SOURCE RECORDS:
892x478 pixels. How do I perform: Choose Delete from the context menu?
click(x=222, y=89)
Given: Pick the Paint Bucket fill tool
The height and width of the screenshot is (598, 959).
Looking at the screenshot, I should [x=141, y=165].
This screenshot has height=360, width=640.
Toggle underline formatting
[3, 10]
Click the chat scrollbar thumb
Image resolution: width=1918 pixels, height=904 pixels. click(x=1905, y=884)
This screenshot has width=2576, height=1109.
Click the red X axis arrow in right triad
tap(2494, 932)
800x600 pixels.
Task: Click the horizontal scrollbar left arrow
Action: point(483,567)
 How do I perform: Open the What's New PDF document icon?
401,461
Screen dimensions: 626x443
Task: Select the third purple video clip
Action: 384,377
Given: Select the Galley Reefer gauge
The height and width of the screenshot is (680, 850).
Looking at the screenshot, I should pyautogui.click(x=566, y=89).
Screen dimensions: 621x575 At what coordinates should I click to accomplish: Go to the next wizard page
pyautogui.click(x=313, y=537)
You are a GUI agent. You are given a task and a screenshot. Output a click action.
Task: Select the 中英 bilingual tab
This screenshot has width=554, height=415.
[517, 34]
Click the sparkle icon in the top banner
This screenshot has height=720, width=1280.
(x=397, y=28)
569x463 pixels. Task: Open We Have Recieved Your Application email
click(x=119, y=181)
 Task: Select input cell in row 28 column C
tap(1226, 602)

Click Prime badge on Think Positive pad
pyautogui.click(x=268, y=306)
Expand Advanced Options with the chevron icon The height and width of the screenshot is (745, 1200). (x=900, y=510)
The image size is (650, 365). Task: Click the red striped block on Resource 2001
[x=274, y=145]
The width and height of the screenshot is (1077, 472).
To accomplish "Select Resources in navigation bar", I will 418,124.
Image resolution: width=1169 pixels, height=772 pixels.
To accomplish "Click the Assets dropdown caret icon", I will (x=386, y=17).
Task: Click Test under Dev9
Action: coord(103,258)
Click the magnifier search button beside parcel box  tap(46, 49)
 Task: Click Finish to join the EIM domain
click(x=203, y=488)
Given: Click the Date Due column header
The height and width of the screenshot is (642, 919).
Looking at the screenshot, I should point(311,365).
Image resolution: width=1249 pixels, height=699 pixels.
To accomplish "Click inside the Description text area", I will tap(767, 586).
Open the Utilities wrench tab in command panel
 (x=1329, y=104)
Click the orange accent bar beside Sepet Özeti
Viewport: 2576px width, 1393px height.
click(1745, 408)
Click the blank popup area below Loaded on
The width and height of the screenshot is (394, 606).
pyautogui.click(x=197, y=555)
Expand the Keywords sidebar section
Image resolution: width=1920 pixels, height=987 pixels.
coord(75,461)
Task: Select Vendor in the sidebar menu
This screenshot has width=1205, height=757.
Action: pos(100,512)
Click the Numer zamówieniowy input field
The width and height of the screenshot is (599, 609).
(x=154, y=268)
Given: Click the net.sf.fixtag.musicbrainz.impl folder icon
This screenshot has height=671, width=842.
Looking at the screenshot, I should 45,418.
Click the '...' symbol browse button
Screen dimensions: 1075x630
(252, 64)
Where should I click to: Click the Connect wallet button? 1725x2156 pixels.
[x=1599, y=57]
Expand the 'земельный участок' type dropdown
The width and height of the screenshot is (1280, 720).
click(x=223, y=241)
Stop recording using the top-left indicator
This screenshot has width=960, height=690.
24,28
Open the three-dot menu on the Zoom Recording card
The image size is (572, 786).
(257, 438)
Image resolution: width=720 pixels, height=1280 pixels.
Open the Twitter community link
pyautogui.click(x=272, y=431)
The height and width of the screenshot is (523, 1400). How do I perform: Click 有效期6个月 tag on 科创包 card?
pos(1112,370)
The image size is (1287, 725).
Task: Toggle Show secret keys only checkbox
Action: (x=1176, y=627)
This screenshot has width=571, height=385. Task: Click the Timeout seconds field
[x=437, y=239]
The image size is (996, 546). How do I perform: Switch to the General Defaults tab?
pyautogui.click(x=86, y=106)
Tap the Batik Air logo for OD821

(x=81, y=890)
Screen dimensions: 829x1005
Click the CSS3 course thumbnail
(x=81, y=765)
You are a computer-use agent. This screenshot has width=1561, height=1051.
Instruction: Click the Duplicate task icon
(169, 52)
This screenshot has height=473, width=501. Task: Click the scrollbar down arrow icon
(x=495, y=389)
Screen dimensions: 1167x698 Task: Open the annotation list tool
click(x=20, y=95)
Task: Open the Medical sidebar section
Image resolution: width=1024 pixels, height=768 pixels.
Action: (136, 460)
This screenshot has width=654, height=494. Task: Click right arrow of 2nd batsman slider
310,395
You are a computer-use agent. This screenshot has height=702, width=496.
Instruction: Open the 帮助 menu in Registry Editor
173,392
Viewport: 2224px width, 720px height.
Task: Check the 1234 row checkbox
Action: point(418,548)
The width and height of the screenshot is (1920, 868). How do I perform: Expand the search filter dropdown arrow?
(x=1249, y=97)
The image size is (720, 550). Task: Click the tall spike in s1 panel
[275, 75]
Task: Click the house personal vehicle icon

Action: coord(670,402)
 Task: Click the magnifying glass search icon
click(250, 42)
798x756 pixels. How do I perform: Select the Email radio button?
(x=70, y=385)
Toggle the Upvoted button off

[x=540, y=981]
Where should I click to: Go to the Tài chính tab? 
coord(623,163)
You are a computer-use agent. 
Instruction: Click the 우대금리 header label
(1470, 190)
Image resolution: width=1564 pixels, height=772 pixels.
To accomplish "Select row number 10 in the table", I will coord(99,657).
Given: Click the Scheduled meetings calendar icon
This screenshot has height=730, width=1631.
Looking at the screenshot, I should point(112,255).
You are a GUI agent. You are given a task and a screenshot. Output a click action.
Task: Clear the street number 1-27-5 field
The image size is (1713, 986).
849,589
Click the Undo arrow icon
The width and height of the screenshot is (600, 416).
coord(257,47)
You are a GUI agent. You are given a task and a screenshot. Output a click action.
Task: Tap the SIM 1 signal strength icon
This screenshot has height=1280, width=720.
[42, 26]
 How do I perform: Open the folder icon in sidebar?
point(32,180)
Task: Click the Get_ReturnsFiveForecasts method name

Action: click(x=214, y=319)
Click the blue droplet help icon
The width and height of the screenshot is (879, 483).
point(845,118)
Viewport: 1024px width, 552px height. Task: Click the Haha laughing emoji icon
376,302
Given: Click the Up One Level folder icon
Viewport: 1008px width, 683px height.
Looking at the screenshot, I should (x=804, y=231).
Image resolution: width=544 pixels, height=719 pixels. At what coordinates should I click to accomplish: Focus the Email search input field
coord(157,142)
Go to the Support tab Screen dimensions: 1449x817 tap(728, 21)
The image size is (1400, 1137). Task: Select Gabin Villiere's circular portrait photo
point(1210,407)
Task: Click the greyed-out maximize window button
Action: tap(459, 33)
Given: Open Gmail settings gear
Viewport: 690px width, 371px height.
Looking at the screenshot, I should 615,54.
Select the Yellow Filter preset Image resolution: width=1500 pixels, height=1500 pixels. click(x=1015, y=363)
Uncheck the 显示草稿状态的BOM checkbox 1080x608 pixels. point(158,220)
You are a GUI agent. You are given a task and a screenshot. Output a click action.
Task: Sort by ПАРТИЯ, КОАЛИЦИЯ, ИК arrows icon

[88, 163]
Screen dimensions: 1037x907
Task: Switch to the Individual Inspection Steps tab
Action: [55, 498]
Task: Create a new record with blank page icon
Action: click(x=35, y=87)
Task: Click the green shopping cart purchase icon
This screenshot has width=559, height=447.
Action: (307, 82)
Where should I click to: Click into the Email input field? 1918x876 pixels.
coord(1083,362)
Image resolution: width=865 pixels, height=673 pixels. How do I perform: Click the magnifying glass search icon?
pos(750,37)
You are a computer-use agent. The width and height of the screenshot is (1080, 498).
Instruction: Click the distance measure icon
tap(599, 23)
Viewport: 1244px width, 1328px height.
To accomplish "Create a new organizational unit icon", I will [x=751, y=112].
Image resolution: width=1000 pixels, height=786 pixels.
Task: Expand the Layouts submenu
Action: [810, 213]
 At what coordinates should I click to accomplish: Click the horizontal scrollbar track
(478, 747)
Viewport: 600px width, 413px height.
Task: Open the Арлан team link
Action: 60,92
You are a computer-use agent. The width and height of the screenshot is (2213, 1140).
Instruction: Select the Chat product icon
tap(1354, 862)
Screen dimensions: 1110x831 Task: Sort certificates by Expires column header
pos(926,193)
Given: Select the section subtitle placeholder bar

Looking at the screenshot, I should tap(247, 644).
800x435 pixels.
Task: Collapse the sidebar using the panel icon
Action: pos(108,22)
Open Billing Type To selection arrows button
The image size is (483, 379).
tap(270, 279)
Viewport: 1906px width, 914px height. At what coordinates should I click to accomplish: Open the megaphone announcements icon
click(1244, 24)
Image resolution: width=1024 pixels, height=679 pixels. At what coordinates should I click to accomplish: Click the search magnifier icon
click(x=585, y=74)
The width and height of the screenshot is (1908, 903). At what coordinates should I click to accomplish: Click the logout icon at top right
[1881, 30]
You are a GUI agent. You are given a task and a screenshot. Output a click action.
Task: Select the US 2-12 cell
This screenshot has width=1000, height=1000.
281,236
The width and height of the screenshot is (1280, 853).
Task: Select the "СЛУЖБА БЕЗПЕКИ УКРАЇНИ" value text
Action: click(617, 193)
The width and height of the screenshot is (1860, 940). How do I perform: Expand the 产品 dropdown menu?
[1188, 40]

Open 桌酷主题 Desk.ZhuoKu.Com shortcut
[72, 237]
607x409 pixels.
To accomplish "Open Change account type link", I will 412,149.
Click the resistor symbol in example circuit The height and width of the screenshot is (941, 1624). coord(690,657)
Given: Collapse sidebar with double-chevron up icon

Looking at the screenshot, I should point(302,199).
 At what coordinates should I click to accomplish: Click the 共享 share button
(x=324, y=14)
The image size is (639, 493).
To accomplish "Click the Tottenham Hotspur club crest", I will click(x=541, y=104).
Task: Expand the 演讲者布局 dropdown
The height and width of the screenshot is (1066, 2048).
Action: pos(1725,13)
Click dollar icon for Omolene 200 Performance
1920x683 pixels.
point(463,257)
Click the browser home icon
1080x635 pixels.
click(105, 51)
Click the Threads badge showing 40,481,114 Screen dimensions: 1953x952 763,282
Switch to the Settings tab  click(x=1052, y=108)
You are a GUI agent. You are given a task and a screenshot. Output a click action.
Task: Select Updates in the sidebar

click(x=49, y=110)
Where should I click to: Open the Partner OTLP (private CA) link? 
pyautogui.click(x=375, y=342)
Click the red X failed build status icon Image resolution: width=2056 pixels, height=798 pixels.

INSTRUCTIONS TO FOLLOW:
Return only the lines of the records in which the string "area" appears.

TASK RESULT:
To accomplish "Click inside the Description text area", I will tap(767, 586).
Click the blank popup area below Loaded on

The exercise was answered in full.